WIDE LENS REPORT

Chaos in Post-Hasina Bangladesh: Life Has No Value

12 Mar, 2025
1 min read

DHAKA—The blood had dried by the time the police arrived. The crime scene was not cordoned off; the body had already been moved.

The man who had been brutally hacked to death—Mohammad Saifur Rahman Bhuiyan, vice principal of Habibullah Bahar College—had bled out in the early hours of Monday, while he was on fast, alone in his rented house in Uttarkhan, Dhaka. The killers used local weapons, their blows precise. His head, his neck, deeply slashed.

Saifur Rahman’s murder is just the latest in a Bangladesh where law is an afterthought, where politics and violence swirl into one indistinguishable force. Since the fall of Sheikh Hasina’s decades-long grip on power, a new instability has filled the vacuum. Under Nobel laureate Muhammad Yunus, long hailed abroad but eyed with suspicion at home, the streets are not safer. If anything, they are bloodier.

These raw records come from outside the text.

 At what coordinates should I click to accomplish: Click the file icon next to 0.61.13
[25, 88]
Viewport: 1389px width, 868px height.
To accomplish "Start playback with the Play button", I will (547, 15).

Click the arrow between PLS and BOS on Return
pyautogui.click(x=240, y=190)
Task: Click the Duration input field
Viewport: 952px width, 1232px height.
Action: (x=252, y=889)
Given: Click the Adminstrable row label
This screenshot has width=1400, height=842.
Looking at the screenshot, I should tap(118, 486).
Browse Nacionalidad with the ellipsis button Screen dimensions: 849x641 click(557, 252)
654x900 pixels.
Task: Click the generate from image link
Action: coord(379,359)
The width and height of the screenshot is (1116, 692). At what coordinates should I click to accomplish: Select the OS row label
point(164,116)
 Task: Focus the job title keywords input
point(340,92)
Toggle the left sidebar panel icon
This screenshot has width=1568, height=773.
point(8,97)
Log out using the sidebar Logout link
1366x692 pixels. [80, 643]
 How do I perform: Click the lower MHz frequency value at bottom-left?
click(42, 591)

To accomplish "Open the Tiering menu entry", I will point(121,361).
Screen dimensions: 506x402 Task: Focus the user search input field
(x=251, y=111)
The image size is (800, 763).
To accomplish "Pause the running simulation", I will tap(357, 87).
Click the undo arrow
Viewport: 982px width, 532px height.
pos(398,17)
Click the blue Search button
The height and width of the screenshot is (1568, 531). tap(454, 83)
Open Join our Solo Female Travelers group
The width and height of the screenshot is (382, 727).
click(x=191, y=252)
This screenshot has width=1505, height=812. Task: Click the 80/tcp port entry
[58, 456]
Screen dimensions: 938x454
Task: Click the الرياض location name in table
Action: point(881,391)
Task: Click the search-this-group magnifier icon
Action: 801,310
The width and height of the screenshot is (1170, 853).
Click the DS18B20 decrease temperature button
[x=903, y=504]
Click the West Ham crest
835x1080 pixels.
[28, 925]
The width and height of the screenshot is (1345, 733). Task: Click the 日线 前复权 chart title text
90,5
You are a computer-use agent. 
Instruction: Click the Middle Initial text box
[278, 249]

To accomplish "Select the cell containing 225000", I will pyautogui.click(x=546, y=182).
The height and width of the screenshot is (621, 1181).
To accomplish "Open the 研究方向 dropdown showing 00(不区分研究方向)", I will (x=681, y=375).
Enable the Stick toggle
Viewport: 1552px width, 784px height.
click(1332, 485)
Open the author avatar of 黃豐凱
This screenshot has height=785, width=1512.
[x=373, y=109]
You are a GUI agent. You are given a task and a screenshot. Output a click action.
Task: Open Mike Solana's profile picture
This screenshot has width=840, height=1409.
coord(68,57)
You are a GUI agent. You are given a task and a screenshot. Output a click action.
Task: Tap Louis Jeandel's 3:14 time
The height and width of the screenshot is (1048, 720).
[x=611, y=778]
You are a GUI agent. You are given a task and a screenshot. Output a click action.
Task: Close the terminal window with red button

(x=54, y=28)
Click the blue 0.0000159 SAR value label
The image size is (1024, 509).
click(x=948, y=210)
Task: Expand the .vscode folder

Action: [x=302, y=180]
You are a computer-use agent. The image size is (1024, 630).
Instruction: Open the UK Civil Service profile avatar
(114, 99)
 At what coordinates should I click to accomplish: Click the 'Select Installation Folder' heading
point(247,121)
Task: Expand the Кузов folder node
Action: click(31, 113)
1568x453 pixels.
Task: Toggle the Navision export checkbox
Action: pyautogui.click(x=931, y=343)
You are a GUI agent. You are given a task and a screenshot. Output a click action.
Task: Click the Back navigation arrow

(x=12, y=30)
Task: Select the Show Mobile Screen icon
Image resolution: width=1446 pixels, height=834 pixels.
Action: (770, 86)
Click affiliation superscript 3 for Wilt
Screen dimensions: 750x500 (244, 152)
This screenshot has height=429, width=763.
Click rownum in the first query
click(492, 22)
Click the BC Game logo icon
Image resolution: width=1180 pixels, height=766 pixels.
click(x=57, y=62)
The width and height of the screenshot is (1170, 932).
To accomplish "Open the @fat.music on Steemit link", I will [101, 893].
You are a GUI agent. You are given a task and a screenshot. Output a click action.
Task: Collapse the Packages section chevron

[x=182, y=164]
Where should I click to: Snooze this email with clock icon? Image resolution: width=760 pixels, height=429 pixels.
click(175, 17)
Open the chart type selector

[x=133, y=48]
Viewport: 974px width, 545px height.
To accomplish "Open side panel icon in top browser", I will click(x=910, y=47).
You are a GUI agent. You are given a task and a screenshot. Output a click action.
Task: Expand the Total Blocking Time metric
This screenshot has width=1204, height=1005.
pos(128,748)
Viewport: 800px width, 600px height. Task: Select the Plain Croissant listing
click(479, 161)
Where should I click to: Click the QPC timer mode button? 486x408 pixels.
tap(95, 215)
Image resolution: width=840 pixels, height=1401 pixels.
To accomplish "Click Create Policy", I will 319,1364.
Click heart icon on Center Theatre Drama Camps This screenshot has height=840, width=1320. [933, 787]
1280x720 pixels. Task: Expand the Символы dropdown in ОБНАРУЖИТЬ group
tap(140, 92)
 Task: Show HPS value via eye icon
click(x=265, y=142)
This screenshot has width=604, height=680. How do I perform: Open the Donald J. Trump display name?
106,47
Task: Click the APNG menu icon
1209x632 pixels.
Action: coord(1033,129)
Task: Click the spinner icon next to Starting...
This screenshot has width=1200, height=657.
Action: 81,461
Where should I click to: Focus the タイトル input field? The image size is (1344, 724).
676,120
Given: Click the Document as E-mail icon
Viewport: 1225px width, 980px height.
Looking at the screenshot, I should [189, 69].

After the election, students of Habibullah Bahar College rose up, demanding the removal of old administrators and the installation of new, “loyal” ones. Saifur Rahman, they alleged, had ties to the past. Some waved images of him at Awami League seminars, his presence alone enough to seal his fate. The principal was forced out. Most of the staff followed. Saifur Rahman, now vice principal, stood alone. And then he was dead.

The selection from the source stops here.